Read the tradition of the church below. ;)

[quote] "If you enroll as one of God's people, heaven is your country and God your lawgiver. And what are God's laws? You shall not kill, You shall love your neighbor as yourself. To him that strikes you on the one cheek, turn to him the other also."
  Clement of Alexandria, an early church father (born ~150), in Protrepticus, 10[/quote]

The church has said that death penalty can be used in matters of grave circumstances by a legitimate public authority:
[quote]"Preserving the common good of society requires rendering the aggressor unable to inflict harm.  For this reason the traditional teaching of the Church has acknowledged as well-founded the right and duty of legitimate public authority to punish malefactors by means of penalties commensurate with the gravity of the crime, not excluding, in cases of extreme gravity,  the death penalty... (CCC 2266)."[/quote]
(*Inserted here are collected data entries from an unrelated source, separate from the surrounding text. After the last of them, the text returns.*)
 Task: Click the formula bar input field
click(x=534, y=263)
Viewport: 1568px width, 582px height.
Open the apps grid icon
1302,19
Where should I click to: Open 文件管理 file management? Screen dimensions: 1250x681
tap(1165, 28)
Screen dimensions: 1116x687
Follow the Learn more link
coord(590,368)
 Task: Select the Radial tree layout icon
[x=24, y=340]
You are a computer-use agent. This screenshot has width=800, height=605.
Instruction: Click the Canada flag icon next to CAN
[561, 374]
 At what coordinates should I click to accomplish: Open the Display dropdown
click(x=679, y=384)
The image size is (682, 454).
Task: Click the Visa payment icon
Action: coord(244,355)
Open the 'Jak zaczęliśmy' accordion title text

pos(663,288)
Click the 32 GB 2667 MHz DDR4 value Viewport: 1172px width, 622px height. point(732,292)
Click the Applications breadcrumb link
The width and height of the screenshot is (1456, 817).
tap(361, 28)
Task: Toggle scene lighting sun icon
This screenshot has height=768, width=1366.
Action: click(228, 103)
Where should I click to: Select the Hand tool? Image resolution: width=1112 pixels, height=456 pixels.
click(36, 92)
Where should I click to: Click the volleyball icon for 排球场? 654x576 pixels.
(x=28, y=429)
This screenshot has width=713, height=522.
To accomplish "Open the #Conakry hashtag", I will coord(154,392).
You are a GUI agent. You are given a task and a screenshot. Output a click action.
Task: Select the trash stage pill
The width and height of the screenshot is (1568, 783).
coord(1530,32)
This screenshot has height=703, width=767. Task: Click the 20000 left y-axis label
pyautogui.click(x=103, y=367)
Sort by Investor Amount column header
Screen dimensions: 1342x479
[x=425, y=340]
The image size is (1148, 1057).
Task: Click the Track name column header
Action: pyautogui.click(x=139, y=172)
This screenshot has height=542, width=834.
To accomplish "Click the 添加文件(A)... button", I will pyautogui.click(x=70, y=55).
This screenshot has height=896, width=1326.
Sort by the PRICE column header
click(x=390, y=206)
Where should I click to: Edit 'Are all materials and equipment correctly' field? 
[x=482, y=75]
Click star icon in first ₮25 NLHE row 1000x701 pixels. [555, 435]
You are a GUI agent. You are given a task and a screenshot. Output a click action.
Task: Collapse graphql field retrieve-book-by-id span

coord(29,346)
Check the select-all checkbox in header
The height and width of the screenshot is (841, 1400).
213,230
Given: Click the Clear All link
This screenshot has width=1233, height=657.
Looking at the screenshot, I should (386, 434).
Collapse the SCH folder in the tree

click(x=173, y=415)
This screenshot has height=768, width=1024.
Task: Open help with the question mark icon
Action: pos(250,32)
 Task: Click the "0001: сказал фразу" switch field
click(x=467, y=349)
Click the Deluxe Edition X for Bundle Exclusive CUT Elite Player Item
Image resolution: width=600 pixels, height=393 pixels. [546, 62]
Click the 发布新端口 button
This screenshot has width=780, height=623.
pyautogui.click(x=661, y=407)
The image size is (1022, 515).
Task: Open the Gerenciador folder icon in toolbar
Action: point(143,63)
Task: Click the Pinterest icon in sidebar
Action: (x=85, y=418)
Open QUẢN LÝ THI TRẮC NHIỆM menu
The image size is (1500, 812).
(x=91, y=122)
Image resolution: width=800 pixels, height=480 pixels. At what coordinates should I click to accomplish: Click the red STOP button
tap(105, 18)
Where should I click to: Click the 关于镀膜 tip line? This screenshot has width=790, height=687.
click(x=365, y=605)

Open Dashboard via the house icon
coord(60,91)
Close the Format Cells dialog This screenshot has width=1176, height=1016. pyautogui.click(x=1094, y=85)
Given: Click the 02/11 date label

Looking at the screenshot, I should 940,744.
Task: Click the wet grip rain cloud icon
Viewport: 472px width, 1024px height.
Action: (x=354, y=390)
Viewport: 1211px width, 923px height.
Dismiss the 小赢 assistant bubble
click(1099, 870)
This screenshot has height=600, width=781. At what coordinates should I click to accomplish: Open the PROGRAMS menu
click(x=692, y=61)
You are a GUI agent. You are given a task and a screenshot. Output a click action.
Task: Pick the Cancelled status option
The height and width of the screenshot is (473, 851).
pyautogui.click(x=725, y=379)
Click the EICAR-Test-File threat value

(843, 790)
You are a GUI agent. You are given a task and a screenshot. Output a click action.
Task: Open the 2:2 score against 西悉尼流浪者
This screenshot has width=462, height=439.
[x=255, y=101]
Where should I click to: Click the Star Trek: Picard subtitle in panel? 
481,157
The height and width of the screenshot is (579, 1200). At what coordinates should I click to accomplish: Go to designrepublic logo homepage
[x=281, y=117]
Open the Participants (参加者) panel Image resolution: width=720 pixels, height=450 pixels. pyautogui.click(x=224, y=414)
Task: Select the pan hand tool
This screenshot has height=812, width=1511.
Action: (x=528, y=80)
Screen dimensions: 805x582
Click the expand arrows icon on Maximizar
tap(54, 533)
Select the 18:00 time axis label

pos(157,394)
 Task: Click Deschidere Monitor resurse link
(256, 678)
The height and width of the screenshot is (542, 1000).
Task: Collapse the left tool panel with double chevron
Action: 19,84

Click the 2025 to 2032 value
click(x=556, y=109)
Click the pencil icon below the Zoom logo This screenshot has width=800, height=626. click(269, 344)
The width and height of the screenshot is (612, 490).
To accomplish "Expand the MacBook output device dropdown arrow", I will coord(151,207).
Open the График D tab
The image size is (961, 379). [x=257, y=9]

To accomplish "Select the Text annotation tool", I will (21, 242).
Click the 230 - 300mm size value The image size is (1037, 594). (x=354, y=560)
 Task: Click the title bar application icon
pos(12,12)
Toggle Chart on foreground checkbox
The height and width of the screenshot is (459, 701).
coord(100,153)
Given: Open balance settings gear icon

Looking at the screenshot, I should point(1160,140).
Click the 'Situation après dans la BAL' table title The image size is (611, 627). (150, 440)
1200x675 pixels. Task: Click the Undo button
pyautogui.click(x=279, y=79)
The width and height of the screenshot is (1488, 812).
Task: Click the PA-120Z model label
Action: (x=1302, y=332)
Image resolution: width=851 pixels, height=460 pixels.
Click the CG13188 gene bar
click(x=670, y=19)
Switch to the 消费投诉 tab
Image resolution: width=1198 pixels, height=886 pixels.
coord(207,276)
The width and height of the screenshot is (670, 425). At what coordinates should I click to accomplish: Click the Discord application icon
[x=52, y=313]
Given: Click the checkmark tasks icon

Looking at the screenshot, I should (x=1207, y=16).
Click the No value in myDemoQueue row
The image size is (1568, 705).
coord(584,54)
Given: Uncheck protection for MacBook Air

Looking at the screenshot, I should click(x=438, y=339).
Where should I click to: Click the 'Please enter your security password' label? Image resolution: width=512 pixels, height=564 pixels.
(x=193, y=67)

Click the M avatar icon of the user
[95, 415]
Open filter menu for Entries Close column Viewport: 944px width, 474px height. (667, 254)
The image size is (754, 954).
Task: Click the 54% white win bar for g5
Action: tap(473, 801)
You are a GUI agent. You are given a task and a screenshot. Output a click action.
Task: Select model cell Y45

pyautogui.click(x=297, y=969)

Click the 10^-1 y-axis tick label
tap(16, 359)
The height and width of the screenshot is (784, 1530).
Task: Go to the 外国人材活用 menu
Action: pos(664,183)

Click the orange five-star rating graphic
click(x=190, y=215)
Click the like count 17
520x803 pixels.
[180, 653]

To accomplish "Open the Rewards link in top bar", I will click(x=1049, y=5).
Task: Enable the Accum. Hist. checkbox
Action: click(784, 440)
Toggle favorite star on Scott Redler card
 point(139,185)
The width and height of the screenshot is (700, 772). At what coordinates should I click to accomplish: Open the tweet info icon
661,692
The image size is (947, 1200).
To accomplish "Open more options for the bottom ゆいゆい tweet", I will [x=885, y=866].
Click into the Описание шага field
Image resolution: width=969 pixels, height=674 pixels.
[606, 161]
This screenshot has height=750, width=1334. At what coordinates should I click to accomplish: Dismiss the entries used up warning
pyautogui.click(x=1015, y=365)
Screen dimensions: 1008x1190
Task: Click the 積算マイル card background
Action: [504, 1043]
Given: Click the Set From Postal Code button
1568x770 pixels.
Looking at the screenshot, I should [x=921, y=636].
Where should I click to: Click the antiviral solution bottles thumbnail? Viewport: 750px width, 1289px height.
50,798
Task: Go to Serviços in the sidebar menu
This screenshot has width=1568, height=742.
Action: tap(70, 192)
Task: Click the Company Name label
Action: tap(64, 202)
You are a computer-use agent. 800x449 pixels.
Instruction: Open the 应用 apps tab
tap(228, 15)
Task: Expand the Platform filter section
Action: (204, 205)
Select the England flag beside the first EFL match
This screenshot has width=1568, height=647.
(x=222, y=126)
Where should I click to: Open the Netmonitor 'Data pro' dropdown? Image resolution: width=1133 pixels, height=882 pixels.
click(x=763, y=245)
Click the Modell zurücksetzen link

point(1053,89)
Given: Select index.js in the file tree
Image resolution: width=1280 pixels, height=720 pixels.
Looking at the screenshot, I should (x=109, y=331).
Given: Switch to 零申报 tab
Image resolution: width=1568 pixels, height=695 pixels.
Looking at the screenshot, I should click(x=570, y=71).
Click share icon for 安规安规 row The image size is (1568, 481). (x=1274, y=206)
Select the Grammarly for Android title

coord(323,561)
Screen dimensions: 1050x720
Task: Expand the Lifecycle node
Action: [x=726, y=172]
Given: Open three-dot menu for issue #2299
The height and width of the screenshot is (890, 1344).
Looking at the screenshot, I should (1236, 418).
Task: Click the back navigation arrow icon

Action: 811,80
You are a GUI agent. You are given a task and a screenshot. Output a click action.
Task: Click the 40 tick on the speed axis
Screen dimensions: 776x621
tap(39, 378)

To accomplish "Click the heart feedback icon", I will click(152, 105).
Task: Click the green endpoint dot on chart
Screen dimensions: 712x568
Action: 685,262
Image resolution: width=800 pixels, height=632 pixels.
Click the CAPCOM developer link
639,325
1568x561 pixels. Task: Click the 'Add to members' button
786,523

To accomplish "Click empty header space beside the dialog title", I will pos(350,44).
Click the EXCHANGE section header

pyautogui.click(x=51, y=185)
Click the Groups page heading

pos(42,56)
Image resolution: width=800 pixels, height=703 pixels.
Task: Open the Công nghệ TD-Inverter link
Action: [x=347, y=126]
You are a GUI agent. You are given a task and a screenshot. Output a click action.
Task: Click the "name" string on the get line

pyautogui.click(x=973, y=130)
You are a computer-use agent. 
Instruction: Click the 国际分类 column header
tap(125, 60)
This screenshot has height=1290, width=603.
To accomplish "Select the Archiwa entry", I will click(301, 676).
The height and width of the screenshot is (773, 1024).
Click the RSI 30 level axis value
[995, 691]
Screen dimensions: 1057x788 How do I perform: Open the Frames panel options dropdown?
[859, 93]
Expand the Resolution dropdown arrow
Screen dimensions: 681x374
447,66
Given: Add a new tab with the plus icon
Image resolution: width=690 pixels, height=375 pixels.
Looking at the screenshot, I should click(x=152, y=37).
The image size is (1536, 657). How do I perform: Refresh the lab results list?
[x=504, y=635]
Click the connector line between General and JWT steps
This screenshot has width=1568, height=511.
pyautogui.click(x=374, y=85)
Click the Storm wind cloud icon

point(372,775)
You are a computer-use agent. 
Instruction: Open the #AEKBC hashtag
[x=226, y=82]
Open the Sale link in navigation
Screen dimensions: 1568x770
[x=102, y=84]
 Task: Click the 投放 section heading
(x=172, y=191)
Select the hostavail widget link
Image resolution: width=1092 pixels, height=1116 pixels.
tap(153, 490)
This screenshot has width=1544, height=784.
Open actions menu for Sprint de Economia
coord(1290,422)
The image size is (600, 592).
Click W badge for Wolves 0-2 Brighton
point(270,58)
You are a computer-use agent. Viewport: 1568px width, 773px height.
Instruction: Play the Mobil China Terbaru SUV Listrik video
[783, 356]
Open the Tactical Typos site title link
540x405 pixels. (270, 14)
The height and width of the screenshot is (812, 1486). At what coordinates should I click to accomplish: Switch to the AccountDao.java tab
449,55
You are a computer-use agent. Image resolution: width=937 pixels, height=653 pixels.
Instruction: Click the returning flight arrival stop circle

“Pope John Paul II has taught that in modern times the use of the death penalty is often motivated by the victim’s (and societies) desire for revenge. The death penalty should be considered viable in only the most extreme circumstances because it removes or limits the offender’s chance for conversion and penitence. “

The pope wrote:[quote]  Today, in fact, as a consequence of the possibilities which the state has for effectively preventing crime, by rendering one who has committed an offense incapable of doing harm - without definitively taking away from him the possibility of redeeming himself - the cases in which the execution of the offender is an absolute necessity "are very rare, if not practically non-existent.”[/b] (EV 56).[/quote]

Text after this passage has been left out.